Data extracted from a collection
★ ★ ★ ★ ★ ★ ★

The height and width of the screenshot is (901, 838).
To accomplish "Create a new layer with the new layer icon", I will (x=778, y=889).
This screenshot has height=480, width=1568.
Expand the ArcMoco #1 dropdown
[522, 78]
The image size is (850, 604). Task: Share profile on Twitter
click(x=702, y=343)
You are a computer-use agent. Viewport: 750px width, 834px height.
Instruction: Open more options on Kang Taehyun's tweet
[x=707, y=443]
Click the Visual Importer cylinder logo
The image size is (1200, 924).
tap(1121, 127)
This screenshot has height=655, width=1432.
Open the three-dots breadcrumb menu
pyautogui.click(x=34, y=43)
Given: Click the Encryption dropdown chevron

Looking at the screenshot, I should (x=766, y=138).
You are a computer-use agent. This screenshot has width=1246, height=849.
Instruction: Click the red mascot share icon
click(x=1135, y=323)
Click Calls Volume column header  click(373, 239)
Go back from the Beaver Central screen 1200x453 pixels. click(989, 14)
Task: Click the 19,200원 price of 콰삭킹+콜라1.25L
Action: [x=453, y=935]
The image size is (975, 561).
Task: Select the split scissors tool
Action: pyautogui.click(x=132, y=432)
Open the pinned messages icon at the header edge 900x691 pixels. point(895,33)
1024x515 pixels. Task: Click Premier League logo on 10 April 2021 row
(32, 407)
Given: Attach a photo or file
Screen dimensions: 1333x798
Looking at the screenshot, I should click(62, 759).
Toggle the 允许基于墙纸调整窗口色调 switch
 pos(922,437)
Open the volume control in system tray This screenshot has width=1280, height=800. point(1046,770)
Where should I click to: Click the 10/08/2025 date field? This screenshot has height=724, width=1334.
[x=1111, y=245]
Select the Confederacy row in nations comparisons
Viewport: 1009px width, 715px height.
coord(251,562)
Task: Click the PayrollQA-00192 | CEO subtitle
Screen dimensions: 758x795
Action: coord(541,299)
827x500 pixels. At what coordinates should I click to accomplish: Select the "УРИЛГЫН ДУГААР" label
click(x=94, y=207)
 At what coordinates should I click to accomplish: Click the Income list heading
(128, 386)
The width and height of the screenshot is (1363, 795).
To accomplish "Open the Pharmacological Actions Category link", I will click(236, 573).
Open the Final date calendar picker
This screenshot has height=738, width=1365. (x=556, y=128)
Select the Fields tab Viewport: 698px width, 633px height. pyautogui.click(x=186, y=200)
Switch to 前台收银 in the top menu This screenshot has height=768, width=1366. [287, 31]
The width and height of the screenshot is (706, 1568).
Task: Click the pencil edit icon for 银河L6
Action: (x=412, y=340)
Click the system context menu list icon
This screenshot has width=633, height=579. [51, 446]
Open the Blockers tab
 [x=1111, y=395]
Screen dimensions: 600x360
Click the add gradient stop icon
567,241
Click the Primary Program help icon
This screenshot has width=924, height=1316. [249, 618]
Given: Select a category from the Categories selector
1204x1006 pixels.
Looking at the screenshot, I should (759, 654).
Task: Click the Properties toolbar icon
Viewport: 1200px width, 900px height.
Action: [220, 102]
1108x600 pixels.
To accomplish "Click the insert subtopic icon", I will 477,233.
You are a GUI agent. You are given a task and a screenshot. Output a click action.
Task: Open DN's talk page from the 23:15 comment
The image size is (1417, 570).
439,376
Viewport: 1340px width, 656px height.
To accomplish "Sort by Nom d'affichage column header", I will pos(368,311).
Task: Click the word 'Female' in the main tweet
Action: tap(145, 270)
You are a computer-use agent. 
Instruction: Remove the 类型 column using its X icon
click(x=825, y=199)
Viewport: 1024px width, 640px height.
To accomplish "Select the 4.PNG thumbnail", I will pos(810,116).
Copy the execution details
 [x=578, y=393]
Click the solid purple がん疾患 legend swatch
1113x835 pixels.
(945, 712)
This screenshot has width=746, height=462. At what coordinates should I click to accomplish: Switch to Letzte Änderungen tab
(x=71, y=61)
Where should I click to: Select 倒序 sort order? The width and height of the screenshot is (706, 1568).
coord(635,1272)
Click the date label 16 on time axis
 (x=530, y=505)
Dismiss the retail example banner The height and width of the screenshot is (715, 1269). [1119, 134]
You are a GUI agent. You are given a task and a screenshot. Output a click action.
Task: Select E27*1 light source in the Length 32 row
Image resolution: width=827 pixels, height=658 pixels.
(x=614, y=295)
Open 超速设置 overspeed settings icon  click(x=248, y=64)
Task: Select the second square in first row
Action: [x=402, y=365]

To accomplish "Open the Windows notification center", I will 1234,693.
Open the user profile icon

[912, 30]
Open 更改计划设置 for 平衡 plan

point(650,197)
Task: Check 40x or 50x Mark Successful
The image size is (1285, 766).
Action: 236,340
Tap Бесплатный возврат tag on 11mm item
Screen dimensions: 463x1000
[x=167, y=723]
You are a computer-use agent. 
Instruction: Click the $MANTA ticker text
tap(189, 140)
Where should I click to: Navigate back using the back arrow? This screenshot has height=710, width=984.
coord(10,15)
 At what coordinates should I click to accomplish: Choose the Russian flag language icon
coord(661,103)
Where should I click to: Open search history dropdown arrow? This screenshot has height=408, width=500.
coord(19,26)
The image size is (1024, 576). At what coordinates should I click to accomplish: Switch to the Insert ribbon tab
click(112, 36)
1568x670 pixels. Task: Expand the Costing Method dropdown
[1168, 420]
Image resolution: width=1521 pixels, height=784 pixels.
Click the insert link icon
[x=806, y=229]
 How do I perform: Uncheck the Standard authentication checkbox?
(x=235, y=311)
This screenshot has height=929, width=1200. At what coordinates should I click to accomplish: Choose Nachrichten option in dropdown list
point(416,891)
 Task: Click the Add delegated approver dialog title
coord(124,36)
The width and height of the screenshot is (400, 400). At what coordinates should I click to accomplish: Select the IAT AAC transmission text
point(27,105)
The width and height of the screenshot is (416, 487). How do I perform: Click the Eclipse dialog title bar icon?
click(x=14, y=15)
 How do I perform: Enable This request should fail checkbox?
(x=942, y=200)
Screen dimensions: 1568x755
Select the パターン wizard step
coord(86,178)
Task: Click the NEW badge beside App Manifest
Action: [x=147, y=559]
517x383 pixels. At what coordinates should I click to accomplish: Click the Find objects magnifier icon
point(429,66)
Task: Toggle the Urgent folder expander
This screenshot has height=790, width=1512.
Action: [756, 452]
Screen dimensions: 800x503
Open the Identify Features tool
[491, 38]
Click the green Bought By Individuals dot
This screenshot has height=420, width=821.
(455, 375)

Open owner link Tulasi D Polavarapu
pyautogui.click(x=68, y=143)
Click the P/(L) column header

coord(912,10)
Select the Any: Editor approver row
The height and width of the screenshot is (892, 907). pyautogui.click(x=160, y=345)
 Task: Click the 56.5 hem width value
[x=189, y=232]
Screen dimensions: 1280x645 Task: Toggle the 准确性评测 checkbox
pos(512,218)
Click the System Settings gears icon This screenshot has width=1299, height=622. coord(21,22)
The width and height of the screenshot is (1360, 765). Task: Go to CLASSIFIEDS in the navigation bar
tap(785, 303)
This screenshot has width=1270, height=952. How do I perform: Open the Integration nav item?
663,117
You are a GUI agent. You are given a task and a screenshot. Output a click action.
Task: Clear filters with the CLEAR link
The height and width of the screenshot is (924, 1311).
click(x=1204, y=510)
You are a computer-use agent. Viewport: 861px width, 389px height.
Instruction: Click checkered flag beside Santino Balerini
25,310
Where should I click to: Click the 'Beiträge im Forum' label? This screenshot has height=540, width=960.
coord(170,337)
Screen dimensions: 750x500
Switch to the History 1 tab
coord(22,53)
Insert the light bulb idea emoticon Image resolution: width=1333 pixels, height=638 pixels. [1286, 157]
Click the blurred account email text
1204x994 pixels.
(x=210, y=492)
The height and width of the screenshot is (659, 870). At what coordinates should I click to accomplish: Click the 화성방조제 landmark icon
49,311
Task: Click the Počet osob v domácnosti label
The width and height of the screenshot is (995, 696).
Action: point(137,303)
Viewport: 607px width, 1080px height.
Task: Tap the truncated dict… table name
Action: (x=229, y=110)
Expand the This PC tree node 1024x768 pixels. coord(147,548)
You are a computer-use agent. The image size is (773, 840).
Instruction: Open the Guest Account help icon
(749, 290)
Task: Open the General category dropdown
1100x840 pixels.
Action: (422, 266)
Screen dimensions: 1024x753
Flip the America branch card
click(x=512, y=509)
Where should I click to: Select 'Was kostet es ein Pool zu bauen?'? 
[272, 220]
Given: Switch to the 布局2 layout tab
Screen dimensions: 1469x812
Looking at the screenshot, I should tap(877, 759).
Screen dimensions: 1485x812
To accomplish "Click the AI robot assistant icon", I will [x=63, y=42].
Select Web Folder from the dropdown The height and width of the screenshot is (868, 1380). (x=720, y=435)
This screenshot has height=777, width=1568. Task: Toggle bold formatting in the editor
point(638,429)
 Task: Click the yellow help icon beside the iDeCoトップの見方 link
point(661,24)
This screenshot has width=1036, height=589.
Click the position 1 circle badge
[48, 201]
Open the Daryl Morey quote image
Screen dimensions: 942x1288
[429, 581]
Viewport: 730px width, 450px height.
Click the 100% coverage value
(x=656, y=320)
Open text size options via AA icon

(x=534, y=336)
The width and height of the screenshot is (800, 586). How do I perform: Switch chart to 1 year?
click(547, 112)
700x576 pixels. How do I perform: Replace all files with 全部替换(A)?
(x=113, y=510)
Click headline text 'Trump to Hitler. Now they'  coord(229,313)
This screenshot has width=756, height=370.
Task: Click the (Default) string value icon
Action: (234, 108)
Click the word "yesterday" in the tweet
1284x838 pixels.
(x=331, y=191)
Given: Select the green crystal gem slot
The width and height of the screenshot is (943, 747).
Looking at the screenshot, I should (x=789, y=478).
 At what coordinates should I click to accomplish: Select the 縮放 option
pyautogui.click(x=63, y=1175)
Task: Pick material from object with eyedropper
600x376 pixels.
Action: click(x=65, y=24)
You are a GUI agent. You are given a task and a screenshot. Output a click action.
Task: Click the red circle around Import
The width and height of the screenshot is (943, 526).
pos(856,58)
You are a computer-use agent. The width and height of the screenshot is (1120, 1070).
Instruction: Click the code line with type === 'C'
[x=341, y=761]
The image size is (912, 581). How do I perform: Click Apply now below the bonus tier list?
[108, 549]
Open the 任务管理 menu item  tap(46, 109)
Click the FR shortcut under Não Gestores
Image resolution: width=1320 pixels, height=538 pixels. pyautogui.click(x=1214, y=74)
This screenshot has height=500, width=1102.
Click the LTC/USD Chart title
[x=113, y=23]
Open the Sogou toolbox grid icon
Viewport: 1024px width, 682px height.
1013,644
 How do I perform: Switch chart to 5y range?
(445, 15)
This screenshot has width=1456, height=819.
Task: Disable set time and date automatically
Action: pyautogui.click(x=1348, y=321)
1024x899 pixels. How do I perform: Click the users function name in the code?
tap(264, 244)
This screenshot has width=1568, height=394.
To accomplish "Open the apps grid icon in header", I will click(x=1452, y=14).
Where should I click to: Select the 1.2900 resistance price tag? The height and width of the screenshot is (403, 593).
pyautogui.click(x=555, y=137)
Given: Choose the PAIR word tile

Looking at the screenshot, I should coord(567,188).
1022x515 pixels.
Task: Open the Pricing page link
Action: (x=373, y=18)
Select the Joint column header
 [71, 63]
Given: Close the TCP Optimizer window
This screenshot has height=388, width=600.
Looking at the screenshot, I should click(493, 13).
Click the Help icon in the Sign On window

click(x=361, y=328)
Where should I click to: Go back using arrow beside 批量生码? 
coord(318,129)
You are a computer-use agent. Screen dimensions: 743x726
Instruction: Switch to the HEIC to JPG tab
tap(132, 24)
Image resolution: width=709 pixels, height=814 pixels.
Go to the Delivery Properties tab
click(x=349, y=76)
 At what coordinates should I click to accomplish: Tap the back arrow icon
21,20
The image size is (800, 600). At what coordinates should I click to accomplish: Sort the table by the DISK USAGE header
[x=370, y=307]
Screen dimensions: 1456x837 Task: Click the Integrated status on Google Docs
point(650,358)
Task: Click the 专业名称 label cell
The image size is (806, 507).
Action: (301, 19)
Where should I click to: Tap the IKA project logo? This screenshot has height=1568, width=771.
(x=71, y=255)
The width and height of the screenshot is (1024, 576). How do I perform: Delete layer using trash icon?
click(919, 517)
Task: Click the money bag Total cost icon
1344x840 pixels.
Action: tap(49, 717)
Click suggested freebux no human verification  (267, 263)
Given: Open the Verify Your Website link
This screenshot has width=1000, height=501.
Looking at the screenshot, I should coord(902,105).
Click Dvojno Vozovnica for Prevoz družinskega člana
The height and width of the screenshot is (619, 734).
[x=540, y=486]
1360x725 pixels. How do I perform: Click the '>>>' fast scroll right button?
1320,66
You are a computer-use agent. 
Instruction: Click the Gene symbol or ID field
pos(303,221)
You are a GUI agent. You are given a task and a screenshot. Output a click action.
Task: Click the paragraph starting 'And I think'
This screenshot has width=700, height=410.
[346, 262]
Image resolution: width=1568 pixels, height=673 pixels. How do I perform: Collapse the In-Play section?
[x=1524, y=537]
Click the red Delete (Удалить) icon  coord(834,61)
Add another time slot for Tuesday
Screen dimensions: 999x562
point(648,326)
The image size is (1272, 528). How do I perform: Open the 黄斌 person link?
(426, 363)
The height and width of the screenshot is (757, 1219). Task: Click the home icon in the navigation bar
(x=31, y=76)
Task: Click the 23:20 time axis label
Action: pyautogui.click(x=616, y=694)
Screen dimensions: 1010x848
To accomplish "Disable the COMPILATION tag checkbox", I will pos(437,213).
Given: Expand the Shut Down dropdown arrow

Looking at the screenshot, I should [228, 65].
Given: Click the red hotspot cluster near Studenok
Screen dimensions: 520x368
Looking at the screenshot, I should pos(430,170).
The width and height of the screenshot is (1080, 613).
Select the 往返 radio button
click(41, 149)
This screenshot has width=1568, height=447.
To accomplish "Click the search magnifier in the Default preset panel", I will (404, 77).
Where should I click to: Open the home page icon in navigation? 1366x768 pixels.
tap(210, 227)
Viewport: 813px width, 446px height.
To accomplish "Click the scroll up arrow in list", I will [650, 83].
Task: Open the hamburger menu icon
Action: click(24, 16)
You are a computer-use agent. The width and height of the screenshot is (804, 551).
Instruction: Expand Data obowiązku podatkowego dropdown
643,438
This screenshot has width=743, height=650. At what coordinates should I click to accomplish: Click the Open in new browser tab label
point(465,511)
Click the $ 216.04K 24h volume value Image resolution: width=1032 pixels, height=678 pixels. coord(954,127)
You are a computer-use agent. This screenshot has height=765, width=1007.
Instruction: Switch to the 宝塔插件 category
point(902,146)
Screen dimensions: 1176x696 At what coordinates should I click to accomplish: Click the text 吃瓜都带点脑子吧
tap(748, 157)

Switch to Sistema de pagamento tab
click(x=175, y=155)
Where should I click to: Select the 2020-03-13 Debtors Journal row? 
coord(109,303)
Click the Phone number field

★ ★ ★ ★ ★ ★ ★

■ REQUIRED WORK
Transcribe, word for word, the data above from its first line through the line with "Click Calls Volume", and include nothing else.

■ SOLUTION
The height and width of the screenshot is (901, 838).
To accomplish "Create a new layer with the new layer icon", I will (x=778, y=889).
This screenshot has height=480, width=1568.
Expand the ArcMoco #1 dropdown
[522, 78]
The image size is (850, 604). Task: Share profile on Twitter
click(x=702, y=343)
You are a computer-use agent. Viewport: 750px width, 834px height.
Instruction: Open more options on Kang Taehyun's tweet
[x=707, y=443]
Click the Visual Importer cylinder logo
The image size is (1200, 924).
tap(1121, 127)
This screenshot has height=655, width=1432.
Open the three-dots breadcrumb menu
pyautogui.click(x=34, y=43)
Given: Click the Encryption dropdown chevron

Looking at the screenshot, I should (x=766, y=138).
You are a computer-use agent. This screenshot has width=1246, height=849.
Instruction: Click the red mascot share icon
click(x=1135, y=323)
Click Calls Volume column header  click(373, 239)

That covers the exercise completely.